The URL checks in R CMD check test all links in the README and 
vignettes for broken or redirected links. In many cases this improves 
documentation, I see problems with this approach which I have detailed 
below.


I'm writing to this mailing list because I think the change needs to 
happen in R's check routines. I propose to introduce an "allow-list" 
for URLs, to reduce the burden on both CRAN and package maintainers.


Comments are greatly appreciated.


Best regards

Kirill


# Problems with the detection of broken/redirected URLs

## 301 should often be 307, how to change?

Many web sites use a 301 redirection code that probably should be a 
307. For example, https://www.oracle.com and https://www.oracle.com/ 
both redirect to https://www.oracle.com/index.html with a 301. I 
suspect the company still wants oracle.com to be recognized as the 
primary entry point of their web presence (to reserve the right to 
move the redirection to a different location later), I haven't checked 
with their PR department though.
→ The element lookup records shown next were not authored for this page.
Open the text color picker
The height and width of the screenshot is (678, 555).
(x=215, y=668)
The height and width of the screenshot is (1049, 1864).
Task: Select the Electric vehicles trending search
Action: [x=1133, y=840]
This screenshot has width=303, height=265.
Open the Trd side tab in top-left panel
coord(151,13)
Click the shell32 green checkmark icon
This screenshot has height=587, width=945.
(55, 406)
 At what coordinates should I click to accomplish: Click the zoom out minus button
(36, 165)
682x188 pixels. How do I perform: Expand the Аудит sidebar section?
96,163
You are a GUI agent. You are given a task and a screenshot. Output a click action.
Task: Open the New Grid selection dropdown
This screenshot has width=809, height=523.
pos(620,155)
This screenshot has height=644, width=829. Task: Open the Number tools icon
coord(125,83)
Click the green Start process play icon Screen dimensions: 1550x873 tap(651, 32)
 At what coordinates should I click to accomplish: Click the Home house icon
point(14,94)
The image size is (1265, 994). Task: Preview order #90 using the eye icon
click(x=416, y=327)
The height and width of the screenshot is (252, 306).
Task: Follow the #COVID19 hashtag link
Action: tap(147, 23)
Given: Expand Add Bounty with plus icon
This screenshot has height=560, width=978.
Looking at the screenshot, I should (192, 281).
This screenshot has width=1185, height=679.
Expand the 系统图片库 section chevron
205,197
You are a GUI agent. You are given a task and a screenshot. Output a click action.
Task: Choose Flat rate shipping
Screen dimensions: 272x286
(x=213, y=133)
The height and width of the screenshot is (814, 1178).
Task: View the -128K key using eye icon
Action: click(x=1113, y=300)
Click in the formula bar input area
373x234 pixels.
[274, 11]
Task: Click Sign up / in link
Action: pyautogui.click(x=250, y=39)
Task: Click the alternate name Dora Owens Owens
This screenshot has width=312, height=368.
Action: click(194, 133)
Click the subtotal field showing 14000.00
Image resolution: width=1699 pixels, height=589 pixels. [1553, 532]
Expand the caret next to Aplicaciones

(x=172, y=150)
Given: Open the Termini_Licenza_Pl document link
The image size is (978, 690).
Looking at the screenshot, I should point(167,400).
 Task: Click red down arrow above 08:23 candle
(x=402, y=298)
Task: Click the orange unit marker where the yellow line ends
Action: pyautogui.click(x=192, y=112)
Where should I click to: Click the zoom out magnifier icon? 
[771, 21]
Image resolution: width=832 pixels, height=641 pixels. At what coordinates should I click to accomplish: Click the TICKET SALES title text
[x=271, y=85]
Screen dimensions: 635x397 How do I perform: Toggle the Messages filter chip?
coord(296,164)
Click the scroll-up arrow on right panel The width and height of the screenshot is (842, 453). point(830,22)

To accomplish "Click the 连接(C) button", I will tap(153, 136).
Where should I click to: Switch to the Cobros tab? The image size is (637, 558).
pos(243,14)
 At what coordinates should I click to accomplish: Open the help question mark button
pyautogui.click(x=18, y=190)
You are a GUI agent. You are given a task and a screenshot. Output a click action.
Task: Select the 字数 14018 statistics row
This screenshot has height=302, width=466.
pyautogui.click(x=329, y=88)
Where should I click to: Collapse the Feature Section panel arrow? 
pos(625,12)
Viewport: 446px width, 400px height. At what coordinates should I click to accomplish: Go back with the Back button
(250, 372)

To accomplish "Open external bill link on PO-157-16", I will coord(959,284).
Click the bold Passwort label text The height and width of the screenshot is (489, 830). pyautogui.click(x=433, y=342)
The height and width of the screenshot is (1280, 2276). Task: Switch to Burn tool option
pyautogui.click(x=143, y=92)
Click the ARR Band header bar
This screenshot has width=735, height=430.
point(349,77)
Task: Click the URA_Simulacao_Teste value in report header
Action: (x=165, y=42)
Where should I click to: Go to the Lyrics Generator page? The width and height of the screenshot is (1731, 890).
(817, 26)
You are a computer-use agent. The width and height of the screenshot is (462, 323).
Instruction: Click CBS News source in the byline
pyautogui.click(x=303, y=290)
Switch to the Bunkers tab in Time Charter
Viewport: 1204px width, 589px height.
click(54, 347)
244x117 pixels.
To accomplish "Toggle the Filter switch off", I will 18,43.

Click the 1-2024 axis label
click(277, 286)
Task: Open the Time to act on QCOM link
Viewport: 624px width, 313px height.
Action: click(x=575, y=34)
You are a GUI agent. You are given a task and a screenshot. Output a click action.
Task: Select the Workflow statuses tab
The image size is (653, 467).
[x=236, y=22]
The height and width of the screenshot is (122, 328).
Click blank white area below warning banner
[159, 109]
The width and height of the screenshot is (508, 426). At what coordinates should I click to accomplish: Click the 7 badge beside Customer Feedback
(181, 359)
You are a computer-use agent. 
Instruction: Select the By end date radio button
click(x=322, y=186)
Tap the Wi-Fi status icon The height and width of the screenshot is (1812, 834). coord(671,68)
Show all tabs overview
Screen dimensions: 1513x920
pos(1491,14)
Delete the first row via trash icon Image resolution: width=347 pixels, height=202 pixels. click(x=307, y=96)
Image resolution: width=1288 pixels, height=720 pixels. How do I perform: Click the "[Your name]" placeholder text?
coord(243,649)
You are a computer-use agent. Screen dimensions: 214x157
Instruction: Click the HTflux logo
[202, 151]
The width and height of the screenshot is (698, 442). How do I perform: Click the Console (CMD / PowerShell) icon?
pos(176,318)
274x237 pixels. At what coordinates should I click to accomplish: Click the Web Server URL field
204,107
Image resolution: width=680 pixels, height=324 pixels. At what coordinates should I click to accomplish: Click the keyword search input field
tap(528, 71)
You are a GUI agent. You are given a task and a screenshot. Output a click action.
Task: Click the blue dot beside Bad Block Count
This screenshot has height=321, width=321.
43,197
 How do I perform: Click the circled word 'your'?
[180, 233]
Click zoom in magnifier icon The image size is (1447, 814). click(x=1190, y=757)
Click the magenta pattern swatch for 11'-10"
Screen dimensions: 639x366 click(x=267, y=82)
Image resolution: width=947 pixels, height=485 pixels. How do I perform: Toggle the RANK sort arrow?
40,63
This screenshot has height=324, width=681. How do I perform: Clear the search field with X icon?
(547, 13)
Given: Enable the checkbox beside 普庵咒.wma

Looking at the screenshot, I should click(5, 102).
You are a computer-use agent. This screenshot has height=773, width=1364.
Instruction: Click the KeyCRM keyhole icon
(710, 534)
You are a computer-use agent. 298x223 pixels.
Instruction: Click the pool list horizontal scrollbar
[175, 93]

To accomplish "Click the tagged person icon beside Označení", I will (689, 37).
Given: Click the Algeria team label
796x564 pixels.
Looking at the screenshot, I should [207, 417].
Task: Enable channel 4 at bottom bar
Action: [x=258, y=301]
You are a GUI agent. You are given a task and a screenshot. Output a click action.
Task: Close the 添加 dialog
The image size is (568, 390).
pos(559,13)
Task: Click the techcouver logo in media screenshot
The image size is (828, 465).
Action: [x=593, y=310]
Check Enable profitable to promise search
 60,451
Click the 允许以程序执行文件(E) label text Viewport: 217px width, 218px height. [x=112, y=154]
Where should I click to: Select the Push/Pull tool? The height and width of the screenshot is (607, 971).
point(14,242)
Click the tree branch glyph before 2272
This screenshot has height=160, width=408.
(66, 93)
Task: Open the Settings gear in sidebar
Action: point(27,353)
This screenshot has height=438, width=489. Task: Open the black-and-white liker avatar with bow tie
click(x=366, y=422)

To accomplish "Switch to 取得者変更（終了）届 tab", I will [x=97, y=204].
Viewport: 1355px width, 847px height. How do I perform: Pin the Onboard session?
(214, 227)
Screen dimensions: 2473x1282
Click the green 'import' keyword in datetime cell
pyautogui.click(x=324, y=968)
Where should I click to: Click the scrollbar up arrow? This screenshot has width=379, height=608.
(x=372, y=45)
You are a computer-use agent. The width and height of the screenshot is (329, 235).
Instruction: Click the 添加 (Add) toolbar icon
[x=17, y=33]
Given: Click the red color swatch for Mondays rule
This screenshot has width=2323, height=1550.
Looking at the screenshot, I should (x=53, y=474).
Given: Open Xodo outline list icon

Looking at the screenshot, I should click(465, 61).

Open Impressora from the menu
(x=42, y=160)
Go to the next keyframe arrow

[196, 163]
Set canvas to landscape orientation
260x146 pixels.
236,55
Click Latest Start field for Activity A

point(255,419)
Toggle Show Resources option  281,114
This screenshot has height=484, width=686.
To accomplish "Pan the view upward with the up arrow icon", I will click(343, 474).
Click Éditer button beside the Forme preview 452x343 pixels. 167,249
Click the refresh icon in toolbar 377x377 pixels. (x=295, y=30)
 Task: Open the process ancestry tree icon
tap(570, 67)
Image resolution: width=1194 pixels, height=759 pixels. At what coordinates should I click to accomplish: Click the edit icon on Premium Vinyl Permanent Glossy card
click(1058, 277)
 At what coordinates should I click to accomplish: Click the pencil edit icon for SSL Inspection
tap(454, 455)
If that's true, the redirect probably 
should be a 307, which should be fixed by their IT department which I 
haven't contacted yet either.


$ curl -i https://www.oracle.com
HTTP/2 301
server: AkamaiGHost
content-length: 0
location: https://www.oracle.com/index.html
...

## User agent detection

twitter.com responds with a 400 error for requests without a user 
agent string hinting at an accepted browser.


$ curl -i https://twitter.com/
HTTP/2 400
...
...Please switch to a supported browser..

$ curl -s -i https://twitter.com/ -A "Mozilla/5.0 (X11; Ubuntu; Linux 
x86_64; rv:84.0) Gecko/20100101 Firefox/84.0" | head -n 1

HTTP/2 200

# Impact

While the latter problem *could* be fixed by supplying a browser-like 
user agent string, the former problem is virtually unfixable -- so 
many web sites should use 307 instead of 301 but don't. The above list 
is also incomplete -- think of unreliable links, HTTP links, other 
failure modes...


This affects me as a package maintainer, I have the choice to either 
change the links to incorrect versions, or remove them altogether.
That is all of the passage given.